**Work task**
Print the data that follows exactly as it stands, from its first line through the line containing "The width and height of the screenshot is (740, 416).", and stop there.

**Data records**
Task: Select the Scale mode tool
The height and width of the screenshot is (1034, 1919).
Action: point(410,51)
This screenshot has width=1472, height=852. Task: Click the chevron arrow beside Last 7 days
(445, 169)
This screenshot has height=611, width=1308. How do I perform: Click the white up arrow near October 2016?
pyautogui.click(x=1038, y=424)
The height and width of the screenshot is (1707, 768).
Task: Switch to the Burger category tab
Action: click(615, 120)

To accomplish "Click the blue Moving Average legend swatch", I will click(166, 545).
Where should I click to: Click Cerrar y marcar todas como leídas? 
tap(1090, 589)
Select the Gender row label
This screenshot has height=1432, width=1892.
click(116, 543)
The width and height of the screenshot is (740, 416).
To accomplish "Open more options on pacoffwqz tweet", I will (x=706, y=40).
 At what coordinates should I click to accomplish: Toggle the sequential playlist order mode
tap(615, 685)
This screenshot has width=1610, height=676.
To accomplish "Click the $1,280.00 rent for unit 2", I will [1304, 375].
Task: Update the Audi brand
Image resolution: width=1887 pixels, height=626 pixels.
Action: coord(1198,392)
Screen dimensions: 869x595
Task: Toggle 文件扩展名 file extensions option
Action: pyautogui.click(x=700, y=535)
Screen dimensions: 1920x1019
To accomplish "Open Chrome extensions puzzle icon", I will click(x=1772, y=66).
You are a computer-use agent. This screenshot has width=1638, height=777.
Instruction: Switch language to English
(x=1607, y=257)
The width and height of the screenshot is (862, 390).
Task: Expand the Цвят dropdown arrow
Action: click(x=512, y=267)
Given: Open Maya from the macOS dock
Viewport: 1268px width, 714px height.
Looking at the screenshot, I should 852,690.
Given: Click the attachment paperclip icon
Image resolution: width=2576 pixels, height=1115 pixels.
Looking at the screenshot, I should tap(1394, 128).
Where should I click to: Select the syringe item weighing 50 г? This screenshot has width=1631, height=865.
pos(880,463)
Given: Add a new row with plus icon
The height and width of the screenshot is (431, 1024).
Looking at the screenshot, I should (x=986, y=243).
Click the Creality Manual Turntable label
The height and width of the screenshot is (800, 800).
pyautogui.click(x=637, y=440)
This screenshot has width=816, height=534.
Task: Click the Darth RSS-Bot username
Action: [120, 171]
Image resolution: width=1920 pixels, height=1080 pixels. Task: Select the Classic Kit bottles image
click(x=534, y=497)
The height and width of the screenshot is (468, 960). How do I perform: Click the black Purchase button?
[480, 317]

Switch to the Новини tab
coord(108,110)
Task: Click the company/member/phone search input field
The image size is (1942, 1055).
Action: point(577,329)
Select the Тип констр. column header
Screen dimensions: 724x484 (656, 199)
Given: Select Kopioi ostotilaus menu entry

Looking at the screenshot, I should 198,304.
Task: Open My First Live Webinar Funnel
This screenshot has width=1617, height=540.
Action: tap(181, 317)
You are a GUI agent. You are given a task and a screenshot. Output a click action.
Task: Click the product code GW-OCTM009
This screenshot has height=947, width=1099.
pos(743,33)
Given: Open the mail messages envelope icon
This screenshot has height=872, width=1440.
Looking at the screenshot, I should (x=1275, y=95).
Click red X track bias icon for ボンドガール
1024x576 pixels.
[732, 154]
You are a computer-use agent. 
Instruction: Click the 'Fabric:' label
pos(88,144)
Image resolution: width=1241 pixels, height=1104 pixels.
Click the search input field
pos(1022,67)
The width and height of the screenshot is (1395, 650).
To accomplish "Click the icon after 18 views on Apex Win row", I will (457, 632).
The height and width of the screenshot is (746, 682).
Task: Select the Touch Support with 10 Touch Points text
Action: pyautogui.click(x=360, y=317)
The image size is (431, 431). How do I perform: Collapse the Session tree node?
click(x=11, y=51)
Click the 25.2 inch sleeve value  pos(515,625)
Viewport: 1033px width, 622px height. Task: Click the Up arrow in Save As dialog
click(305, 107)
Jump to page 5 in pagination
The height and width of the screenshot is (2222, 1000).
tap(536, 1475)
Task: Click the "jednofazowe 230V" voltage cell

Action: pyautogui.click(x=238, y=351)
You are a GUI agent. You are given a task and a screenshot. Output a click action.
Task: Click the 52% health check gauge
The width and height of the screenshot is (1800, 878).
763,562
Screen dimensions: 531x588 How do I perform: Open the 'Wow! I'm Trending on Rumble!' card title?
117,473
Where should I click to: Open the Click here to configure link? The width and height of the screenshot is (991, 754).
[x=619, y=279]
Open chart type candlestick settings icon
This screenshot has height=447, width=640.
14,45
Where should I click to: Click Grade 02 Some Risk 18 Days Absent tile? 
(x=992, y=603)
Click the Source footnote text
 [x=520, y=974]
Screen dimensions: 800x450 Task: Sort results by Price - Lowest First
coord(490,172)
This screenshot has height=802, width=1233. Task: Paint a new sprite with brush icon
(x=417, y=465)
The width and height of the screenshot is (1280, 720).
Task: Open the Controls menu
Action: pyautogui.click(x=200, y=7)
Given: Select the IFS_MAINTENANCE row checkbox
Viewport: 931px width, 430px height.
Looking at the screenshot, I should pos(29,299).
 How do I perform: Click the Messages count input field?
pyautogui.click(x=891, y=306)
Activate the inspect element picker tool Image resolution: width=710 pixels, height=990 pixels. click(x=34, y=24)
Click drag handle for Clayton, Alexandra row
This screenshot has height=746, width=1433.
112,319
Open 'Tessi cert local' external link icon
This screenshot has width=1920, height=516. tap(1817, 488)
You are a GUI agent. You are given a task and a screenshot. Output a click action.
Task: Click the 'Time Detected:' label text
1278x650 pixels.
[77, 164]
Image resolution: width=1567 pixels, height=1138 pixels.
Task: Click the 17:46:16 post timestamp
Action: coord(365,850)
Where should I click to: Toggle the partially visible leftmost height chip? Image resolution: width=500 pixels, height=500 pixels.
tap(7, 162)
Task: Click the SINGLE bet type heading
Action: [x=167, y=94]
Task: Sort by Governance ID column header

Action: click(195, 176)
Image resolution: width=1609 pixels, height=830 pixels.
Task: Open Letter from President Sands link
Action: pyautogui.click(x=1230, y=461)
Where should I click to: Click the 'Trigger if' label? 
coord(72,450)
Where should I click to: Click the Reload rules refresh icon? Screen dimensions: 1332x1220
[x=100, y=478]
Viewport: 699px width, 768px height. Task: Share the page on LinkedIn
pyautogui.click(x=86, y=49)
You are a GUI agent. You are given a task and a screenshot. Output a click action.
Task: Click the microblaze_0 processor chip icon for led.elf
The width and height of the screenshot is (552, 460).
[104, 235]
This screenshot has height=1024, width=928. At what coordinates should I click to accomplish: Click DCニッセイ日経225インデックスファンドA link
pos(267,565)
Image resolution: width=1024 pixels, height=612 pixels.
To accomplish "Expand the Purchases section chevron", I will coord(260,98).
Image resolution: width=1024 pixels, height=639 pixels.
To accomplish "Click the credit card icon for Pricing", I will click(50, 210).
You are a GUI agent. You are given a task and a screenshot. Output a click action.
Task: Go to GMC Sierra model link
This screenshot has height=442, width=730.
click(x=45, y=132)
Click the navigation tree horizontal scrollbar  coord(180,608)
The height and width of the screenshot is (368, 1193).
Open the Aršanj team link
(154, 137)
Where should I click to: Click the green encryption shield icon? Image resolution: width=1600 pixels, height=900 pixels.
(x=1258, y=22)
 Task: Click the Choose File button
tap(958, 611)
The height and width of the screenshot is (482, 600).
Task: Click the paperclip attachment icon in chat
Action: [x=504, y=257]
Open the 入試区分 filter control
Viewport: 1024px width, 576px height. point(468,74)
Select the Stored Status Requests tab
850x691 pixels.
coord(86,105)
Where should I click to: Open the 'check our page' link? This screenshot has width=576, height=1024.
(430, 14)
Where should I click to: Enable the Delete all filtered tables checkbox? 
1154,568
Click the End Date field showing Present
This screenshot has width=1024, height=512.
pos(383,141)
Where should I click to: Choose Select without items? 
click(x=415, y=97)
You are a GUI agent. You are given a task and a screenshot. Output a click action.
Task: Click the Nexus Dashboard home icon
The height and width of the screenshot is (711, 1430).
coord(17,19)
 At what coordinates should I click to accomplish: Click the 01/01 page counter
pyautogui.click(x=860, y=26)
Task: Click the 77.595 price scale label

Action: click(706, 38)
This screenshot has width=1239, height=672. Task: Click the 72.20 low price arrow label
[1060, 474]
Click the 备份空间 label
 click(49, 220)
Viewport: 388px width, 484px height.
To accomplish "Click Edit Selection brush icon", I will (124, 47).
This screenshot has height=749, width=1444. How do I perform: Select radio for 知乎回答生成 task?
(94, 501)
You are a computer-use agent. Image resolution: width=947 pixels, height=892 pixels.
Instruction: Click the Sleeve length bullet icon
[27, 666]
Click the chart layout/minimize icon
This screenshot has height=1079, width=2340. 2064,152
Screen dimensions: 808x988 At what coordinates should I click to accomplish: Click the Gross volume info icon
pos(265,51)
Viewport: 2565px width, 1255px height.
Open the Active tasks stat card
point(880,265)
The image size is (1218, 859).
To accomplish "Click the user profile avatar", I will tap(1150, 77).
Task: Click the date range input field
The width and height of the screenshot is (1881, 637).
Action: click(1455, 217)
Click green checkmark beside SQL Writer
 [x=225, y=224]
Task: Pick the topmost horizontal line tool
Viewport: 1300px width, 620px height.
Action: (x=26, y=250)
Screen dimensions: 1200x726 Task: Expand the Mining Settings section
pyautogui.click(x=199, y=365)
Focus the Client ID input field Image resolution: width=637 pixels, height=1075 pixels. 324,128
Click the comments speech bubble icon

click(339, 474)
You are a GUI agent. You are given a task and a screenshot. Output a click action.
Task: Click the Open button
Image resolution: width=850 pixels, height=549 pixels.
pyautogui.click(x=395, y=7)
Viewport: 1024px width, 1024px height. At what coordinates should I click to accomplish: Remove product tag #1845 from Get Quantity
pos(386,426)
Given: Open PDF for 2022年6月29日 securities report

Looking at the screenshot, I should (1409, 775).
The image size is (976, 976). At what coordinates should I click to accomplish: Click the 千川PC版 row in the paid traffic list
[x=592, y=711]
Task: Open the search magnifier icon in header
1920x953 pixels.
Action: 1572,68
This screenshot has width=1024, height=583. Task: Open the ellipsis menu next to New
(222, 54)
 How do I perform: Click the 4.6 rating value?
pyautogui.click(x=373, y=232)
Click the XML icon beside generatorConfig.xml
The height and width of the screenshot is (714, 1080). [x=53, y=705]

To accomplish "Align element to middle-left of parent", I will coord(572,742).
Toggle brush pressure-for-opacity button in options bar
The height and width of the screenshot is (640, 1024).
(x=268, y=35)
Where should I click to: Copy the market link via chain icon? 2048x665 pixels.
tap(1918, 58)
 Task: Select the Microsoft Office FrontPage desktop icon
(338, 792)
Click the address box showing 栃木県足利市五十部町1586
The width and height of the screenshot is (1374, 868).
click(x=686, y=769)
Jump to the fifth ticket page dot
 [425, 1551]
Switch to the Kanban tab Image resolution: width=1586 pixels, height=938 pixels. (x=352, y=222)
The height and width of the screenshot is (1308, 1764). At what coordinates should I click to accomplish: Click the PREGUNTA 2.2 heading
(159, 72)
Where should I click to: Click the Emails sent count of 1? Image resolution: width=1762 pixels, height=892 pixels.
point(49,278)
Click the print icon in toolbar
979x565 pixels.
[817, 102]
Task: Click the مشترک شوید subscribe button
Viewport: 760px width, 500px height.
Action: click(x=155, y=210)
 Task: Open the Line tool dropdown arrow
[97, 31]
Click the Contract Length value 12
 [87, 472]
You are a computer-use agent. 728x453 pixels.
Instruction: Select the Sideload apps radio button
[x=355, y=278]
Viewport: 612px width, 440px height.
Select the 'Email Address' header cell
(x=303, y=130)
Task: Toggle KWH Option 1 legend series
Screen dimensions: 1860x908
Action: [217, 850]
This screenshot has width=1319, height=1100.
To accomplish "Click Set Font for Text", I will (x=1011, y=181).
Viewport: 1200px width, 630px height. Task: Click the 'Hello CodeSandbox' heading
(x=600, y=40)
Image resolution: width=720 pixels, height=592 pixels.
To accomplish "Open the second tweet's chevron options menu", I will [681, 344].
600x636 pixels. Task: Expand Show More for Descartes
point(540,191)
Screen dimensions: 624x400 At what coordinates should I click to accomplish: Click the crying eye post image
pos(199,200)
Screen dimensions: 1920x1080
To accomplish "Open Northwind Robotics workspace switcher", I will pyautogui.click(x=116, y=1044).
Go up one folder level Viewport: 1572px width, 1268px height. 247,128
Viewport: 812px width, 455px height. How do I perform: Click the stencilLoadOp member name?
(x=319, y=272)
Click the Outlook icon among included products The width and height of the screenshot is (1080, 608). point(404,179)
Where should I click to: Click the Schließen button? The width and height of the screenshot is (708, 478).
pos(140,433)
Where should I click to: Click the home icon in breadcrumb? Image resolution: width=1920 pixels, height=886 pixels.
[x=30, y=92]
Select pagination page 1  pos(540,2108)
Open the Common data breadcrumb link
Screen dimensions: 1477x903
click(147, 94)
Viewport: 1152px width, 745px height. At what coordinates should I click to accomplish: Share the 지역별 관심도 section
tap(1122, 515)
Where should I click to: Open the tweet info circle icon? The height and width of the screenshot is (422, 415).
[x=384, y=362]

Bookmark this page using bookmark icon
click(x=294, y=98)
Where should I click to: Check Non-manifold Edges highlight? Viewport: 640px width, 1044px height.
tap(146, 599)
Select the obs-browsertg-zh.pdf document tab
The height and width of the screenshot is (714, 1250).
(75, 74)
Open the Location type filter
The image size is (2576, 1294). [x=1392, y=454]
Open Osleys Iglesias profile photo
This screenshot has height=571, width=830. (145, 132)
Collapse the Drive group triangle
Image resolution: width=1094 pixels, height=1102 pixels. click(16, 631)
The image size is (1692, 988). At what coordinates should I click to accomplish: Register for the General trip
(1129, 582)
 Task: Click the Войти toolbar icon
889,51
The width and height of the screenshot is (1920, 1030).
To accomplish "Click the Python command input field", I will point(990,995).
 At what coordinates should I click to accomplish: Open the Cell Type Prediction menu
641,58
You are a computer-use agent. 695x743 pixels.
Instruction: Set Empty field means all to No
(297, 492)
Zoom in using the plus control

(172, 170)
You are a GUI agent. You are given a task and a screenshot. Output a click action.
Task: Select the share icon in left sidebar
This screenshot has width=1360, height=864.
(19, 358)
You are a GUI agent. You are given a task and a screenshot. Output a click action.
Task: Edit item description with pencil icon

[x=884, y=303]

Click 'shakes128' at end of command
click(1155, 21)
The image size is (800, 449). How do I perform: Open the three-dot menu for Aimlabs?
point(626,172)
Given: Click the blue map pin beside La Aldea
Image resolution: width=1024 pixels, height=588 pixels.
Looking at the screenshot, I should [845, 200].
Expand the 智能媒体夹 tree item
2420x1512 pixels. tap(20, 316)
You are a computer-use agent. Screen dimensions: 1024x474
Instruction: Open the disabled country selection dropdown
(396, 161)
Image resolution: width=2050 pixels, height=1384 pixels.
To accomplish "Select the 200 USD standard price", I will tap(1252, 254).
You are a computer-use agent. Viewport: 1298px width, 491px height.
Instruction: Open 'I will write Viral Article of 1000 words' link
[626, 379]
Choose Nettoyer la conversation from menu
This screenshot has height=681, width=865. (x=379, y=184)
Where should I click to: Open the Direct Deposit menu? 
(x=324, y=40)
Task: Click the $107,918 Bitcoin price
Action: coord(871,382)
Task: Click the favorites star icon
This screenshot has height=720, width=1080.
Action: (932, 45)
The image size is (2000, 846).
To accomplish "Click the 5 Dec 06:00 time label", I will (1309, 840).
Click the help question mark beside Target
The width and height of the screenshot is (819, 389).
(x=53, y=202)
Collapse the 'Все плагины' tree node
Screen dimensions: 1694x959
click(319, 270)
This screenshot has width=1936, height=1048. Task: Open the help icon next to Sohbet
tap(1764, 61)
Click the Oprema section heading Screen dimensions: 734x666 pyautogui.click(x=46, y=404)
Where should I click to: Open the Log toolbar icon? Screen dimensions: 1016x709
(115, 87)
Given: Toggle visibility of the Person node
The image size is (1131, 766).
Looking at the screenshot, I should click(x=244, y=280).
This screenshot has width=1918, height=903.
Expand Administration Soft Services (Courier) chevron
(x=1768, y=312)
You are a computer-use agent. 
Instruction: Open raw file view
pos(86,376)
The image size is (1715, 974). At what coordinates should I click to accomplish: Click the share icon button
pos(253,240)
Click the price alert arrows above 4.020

**Result of this task**
Task: Select the Scale mode tool
The height and width of the screenshot is (1034, 1919).
Action: point(410,51)
This screenshot has width=1472, height=852. Task: Click the chevron arrow beside Last 7 days
(445, 169)
This screenshot has height=611, width=1308. How do I perform: Click the white up arrow near October 2016?
pyautogui.click(x=1038, y=424)
The height and width of the screenshot is (1707, 768).
Task: Switch to the Burger category tab
Action: click(615, 120)

To accomplish "Click the blue Moving Average legend swatch", I will click(166, 545).
Where should I click to: Click Cerrar y marcar todas como leídas? 
tap(1090, 589)
Select the Gender row label
This screenshot has height=1432, width=1892.
click(116, 543)
The width and height of the screenshot is (740, 416).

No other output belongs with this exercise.